Não existe possibilidade de construção da democracia (nem mesmo de autêntico liberalismo político) sem uma radical transformação das nossas estruturas

por Pedro Fassoni Arruda
O texto abaixo é a quarta parte da série Sobre o liberalismo.
1. Um dos maiores erros de quem defende o liberalismo no Brasil é acreditar que ele pode funcionar exatamente como nos EUA ou no Reino Unido, por exemplo. Os defensores dessa ideia acreditam que é possível “transplantar” ou copiar um modelo que “funciona muito bem por lá”, o que já é bastante questionável…
2. Comecemos pelo liberalismo político (tratarei do liberalismo econômico na parte 5). Países como EUA, Inglaterra e França passaram por revoluções burguesas radicais. Na Revolução Francesa de 1789, todo o edifício do Antigo Regime ruiu e deu lugar a uma ordem completamente diferente.
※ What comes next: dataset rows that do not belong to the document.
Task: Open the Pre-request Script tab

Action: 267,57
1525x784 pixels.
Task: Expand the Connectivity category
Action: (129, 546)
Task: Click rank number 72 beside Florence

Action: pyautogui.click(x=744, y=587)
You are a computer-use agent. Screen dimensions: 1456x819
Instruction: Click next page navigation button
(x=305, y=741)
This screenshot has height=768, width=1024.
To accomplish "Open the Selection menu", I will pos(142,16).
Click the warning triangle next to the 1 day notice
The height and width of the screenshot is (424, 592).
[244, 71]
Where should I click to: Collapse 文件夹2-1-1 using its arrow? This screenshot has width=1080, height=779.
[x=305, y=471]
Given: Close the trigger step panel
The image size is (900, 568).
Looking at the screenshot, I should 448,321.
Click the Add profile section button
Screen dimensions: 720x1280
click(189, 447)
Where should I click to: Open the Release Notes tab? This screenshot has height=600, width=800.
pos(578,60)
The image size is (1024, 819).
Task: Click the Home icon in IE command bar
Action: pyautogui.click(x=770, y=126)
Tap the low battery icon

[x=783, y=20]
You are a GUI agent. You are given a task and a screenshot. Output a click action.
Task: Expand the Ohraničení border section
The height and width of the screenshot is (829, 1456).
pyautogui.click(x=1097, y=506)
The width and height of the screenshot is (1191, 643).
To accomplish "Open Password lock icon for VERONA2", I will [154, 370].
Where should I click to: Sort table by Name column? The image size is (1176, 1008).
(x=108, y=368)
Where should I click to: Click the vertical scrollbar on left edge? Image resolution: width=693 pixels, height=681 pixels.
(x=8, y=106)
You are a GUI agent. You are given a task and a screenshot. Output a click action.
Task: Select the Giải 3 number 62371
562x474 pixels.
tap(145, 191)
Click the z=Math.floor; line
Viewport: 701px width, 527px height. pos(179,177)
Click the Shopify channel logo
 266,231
Não houve uma “transação” envolvendo burguesia de um lado, e nobreza/aristocracia de outro: praticamente todos os privilégios das antigas classes dominantes foram destruídos, por meio de uma revolução sangrenta, onde a reação foi duramente sufocada juntamente com os representantes da grande propriedade. A propósito, vocês conhecem a “Marselhesa“, o hino nacional francês? Por meio dessa canção, os franceses se vangloriam da sua história de lutas e conclamam o povo a pegar em armas e derramar o sangue dos seus inimigos…
3. Nos EUA, aconteceram dois episódios importantes. O primeiro foi a Guerra de Independência, entre 1776 e 1783. Inspirada nas ideias iluministas e liberais (começando por John Locke e o “direito de resistência contra a opressão e a tirania”), a população das colônias britânicas da América do Norte pegou em armas e conquistou a Independência, destruindo as tropas britânicas. Mas faltava abolir a escravidão, o que só viria a acontecer em 1865, no final de uma sangrenta guerra civil que deixou quase um milhão de mortos. As tropas dos Estados sulistas foram derrotadas, os escravos foram libertados, FOI REALIZADA UMA REFORMA AGRÁRIA no governo de Abraham Lincoln e muitos antigos proprietários de escravos tiveram suas cabeças decepadas, praticamente o mesmo destino da aristocracia e da nobreza na França.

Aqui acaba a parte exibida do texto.